Aim of the exercise:
Quote the entries below from the line with "Task: Open the Debug menu" through the line with "1221x747 pixels.", both ends included, and only those lines.

::::::::

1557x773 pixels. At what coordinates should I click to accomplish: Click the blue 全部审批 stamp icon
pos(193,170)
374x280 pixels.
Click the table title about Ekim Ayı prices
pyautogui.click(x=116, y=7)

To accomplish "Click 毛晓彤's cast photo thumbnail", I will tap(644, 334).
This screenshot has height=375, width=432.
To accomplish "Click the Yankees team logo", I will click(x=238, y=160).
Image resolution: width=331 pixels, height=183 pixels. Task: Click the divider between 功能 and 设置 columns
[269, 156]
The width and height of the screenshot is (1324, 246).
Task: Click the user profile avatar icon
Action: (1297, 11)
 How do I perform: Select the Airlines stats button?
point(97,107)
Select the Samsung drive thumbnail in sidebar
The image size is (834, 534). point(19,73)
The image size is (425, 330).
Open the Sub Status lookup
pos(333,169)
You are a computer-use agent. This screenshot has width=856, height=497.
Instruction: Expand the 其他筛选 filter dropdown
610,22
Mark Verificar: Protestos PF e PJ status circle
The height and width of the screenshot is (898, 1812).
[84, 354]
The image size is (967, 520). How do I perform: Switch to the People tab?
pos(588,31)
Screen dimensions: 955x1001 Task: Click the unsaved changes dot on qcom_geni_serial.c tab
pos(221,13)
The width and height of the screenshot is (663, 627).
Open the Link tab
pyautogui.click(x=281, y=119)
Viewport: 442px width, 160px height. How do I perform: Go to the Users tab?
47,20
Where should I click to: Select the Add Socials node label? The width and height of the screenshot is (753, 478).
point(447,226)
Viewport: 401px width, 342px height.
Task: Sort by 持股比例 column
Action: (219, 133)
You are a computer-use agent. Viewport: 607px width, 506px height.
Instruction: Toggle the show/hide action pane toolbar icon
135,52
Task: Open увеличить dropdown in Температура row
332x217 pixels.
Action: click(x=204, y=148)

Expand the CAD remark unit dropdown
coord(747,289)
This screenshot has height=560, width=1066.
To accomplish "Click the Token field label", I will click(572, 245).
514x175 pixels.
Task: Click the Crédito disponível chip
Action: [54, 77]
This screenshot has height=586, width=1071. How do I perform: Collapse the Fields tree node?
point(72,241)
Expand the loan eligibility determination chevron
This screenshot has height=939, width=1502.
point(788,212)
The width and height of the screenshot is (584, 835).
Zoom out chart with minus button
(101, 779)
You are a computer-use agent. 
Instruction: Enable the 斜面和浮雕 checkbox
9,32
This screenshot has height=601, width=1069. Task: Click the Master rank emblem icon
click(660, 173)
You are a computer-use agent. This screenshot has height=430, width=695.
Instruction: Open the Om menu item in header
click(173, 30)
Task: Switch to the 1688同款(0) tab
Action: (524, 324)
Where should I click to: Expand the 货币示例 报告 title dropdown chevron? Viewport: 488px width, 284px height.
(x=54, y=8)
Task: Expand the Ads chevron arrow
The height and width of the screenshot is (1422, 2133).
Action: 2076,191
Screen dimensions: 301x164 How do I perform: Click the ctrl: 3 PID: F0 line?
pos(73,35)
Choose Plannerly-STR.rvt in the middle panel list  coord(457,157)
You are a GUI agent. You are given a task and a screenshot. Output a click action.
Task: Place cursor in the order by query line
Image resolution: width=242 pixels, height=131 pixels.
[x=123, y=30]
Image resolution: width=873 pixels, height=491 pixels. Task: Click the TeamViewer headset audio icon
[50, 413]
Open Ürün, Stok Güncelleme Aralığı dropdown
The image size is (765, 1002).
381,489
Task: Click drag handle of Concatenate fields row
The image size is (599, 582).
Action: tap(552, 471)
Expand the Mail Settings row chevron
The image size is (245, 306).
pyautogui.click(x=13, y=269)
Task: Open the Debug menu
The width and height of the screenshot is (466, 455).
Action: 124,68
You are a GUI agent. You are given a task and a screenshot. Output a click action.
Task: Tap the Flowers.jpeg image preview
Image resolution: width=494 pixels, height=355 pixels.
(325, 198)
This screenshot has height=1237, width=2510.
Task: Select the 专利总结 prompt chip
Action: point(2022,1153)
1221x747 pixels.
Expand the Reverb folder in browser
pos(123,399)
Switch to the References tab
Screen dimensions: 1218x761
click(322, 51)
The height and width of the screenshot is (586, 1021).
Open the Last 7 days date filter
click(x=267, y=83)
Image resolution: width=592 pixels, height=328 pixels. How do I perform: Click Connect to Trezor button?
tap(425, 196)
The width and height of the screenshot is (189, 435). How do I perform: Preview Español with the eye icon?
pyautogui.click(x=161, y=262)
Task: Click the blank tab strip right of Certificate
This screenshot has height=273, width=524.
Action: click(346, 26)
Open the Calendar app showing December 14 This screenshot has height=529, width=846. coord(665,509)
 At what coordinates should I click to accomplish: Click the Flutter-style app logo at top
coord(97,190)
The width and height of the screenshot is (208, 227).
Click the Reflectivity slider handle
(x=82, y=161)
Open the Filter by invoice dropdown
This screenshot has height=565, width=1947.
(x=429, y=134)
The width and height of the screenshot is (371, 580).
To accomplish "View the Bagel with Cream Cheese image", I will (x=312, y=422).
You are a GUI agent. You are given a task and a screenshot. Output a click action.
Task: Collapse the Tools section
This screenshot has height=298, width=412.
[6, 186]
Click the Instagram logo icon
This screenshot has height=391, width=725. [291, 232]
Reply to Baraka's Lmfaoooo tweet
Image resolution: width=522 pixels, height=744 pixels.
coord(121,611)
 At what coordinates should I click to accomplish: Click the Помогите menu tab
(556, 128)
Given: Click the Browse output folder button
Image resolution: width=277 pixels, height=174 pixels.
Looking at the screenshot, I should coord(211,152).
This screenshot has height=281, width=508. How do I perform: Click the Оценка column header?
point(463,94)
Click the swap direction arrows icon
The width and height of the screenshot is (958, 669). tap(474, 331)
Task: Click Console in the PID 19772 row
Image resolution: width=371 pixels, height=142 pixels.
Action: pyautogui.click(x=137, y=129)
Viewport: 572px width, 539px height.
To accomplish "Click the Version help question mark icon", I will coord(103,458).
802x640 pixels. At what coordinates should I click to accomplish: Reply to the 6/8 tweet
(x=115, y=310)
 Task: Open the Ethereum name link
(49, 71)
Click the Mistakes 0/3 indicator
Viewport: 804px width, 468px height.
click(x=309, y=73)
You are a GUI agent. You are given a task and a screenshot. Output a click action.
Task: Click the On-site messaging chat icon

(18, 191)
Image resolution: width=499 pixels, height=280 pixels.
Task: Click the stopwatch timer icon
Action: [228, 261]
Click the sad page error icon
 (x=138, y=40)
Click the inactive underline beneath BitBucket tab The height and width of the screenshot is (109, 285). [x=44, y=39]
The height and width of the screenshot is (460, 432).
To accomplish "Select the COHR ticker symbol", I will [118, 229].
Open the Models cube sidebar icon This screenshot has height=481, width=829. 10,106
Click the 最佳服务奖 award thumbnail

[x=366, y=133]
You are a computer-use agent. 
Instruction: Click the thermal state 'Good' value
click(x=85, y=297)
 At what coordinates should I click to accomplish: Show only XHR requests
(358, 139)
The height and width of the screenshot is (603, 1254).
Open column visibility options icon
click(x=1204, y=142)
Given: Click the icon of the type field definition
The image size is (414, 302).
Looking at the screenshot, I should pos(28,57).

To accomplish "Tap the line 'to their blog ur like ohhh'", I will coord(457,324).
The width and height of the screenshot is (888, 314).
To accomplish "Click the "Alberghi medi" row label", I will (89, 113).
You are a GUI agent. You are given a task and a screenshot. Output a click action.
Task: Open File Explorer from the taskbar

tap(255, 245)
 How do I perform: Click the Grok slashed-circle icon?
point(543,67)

::::::::

Answer box:
Task: Open the Debug menu
The width and height of the screenshot is (466, 455).
Action: 124,68
You are a GUI agent. You are given a task and a screenshot. Output a click action.
Task: Tap the Flowers.jpeg image preview
Image resolution: width=494 pixels, height=355 pixels.
(325, 198)
This screenshot has height=1237, width=2510.
Task: Select the 专利总结 prompt chip
Action: point(2022,1153)
1221x747 pixels.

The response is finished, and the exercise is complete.